STATED PROBLEM
Copy the records out verbatim, starting with their first line and continuing through the line that contains "Контакты is located", with both of those lines included.

━━━━━━━━

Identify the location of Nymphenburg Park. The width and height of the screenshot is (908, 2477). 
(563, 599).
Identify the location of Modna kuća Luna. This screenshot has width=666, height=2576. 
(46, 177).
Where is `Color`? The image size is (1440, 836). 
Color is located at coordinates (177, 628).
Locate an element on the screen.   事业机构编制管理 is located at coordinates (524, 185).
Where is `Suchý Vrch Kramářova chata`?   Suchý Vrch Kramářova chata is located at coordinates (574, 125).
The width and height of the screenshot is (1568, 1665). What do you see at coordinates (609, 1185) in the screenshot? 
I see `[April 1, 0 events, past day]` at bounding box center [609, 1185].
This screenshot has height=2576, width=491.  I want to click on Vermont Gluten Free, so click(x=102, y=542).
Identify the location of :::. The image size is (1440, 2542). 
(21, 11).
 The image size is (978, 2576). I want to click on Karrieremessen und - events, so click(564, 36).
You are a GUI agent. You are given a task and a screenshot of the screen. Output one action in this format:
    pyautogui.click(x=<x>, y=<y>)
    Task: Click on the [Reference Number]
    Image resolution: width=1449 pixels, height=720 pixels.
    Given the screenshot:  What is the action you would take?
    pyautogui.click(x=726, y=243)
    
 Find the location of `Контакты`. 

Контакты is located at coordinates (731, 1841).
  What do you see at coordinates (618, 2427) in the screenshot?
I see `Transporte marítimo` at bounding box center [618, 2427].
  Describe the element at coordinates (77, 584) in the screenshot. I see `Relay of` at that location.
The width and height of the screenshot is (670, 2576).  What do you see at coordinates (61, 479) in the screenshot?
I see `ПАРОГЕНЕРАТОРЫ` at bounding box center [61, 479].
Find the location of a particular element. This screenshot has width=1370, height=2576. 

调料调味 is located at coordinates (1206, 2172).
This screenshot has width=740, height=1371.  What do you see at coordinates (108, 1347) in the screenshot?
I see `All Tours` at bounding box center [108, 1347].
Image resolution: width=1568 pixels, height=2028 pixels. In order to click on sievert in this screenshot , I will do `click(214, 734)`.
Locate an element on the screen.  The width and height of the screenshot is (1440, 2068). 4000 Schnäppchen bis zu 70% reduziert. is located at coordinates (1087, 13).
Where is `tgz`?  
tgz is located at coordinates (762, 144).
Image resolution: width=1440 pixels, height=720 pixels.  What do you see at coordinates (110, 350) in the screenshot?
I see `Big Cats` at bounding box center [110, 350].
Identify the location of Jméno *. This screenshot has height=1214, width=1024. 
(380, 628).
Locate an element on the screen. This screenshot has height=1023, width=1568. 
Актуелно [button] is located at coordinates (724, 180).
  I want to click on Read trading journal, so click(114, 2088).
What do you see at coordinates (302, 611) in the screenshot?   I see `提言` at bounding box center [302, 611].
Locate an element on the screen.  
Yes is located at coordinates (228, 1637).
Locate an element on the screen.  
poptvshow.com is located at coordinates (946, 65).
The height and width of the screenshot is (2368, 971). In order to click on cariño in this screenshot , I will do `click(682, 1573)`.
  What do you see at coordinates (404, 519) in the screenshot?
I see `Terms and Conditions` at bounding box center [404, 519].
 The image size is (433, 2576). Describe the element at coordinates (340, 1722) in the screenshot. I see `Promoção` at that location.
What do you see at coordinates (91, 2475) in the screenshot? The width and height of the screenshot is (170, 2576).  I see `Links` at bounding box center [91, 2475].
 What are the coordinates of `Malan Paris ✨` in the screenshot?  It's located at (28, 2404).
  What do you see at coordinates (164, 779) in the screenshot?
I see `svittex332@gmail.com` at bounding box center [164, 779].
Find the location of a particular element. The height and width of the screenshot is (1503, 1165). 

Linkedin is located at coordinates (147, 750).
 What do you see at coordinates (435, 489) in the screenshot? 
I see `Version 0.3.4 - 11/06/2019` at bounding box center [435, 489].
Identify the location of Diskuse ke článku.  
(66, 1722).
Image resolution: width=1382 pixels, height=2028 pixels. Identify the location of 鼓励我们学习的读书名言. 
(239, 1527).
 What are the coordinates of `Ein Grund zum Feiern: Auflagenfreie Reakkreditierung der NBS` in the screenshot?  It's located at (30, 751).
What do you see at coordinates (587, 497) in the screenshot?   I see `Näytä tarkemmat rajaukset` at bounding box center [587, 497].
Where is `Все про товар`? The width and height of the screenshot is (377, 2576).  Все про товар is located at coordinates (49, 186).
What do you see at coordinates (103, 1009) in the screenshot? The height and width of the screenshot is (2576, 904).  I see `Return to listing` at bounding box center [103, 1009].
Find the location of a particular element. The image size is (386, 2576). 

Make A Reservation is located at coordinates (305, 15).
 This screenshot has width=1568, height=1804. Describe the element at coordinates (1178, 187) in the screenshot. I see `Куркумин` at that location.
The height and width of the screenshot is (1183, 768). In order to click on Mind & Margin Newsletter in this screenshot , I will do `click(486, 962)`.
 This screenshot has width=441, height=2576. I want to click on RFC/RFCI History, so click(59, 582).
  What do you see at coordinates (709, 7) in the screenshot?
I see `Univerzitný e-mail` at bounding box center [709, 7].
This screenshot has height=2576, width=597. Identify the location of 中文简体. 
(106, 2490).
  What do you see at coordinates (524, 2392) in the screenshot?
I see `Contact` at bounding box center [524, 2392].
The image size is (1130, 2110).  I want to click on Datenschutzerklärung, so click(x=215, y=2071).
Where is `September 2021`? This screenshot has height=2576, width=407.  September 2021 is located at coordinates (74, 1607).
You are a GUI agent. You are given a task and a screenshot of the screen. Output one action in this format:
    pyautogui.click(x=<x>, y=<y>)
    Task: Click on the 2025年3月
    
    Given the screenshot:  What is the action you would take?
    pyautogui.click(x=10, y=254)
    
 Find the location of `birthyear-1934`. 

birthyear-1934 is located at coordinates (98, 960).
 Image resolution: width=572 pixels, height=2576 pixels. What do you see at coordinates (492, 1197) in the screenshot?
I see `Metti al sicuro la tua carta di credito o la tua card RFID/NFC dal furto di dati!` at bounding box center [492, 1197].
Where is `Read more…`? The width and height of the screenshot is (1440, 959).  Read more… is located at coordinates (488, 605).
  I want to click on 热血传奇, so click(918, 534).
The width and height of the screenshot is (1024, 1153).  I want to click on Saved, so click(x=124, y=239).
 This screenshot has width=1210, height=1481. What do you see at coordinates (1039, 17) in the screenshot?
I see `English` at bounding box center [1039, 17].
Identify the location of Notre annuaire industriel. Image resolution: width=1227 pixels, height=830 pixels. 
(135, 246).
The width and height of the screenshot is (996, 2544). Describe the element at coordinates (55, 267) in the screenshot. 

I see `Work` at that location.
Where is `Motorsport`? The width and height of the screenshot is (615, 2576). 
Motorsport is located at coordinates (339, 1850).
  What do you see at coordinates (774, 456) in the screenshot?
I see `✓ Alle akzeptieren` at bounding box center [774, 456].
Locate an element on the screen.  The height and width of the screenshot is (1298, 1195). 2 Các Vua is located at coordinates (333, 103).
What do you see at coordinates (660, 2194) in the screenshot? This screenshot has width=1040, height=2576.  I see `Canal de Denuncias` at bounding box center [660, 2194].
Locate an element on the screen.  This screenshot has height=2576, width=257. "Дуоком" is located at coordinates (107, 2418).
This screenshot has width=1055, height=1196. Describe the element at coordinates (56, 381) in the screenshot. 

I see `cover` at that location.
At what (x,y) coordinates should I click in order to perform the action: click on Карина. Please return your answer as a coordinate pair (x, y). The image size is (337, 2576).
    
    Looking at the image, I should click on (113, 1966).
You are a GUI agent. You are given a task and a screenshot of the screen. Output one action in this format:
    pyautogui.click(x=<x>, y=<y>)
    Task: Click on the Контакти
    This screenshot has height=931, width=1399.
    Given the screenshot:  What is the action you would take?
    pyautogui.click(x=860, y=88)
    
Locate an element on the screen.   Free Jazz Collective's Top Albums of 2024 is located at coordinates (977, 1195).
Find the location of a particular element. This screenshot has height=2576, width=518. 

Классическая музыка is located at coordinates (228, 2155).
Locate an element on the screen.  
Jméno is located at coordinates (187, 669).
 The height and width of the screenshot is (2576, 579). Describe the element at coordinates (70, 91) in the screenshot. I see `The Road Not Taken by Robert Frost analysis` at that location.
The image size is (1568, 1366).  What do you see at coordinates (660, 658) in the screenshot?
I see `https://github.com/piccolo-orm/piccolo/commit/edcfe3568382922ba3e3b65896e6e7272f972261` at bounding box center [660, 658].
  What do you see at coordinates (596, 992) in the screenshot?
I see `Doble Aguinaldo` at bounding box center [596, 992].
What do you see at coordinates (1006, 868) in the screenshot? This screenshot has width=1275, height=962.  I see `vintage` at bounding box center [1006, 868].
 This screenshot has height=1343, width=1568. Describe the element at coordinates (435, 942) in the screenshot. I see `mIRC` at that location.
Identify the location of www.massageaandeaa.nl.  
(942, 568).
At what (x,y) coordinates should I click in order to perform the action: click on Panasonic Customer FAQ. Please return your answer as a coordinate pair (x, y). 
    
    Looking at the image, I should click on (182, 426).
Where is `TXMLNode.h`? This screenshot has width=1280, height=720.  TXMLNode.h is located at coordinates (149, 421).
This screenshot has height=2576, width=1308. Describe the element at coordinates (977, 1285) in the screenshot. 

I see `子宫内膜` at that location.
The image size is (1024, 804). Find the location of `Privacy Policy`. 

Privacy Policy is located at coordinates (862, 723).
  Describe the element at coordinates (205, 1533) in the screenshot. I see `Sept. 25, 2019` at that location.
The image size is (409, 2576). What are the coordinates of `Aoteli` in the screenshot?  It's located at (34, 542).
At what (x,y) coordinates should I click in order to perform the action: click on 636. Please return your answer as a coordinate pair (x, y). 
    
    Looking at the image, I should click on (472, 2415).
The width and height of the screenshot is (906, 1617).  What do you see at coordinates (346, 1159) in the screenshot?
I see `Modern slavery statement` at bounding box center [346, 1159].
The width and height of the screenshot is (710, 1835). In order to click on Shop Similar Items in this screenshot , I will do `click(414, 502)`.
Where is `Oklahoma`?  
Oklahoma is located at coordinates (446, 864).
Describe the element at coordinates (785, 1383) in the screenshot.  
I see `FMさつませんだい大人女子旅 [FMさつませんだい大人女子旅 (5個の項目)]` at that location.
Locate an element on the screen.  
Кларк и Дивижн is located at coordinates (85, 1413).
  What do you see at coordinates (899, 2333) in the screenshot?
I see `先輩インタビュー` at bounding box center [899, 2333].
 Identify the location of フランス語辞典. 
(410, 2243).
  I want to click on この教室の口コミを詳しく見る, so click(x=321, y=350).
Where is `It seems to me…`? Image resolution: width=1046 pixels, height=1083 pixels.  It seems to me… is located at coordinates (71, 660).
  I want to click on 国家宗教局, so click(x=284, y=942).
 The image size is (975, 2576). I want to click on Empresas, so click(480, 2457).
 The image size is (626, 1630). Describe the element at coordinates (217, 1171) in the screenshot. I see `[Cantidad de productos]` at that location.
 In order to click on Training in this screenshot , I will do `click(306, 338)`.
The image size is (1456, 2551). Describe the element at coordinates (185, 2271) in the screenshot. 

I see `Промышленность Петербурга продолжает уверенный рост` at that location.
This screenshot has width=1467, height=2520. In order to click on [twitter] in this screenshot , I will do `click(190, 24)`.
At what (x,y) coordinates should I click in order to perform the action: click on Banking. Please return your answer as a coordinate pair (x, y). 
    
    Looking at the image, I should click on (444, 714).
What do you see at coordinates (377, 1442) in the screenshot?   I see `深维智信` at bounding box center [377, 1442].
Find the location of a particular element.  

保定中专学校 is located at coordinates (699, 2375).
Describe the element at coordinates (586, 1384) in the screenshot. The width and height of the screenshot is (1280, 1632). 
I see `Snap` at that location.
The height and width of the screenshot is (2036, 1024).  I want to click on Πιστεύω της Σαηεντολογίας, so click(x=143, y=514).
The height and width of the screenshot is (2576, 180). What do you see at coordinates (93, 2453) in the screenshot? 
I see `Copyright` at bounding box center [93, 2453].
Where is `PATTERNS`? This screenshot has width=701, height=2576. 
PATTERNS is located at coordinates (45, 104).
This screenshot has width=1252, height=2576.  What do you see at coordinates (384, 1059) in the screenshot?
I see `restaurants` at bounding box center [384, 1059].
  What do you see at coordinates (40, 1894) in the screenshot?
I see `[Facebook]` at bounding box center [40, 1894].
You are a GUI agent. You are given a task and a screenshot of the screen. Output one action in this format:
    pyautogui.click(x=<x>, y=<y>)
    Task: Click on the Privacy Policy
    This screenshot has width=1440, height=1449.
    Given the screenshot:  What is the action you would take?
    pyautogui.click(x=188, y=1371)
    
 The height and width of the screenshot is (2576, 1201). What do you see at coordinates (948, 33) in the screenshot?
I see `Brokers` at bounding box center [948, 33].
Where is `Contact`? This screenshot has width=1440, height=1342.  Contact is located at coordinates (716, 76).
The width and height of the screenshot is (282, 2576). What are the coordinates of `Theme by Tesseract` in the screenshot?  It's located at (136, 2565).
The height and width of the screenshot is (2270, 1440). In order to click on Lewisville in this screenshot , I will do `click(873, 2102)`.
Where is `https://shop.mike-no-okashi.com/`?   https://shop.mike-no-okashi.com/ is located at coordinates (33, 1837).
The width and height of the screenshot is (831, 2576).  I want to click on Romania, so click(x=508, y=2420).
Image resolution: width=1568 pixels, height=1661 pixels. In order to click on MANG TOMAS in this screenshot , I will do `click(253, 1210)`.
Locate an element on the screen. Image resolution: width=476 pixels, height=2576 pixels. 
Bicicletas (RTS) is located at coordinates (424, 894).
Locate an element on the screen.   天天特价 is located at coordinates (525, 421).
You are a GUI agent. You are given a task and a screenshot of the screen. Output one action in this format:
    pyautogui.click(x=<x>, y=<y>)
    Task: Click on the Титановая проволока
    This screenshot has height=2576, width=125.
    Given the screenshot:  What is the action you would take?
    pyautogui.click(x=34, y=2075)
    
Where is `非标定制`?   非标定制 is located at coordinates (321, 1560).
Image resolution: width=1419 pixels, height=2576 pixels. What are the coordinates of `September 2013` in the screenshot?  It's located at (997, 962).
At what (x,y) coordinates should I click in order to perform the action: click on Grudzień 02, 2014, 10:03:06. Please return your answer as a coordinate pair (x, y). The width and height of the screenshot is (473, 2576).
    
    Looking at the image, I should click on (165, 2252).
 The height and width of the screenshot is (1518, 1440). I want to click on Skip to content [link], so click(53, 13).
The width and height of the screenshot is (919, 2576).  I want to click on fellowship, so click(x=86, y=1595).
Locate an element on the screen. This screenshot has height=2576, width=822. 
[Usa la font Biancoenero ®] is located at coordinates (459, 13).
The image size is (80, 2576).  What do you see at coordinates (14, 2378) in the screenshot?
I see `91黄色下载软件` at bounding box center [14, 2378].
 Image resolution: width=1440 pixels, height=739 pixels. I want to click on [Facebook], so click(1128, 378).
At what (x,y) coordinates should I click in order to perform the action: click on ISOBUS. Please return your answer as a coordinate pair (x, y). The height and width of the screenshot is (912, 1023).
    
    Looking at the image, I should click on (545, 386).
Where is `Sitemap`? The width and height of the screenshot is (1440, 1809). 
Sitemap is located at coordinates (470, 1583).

━━━━━━━━

CORRECT RESULT
Identify the location of Nymphenburg Park. The width and height of the screenshot is (908, 2477). 
(563, 599).
Identify the location of Modna kuća Luna. This screenshot has width=666, height=2576. 
(46, 177).
Where is `Color`? The image size is (1440, 836). 
Color is located at coordinates (177, 628).
Locate an element on the screen.   事业机构编制管理 is located at coordinates (524, 185).
Where is `Suchý Vrch Kramářova chata`?   Suchý Vrch Kramářova chata is located at coordinates (574, 125).
The width and height of the screenshot is (1568, 1665). What do you see at coordinates (609, 1185) in the screenshot? 
I see `[April 1, 0 events, past day]` at bounding box center [609, 1185].
This screenshot has height=2576, width=491.  I want to click on Vermont Gluten Free, so click(x=102, y=542).
Identify the location of :::. The image size is (1440, 2542). 
(21, 11).
 The image size is (978, 2576). I want to click on Karrieremessen und - events, so click(564, 36).
You are a GUI agent. You are given a task and a screenshot of the screen. Output one action in this format:
    pyautogui.click(x=<x>, y=<y>)
    Task: Click on the [Reference Number]
    Image resolution: width=1449 pixels, height=720 pixels.
    Given the screenshot:  What is the action you would take?
    pyautogui.click(x=726, y=243)
    
 Find the location of `Контакты`. 

Контакты is located at coordinates (731, 1841).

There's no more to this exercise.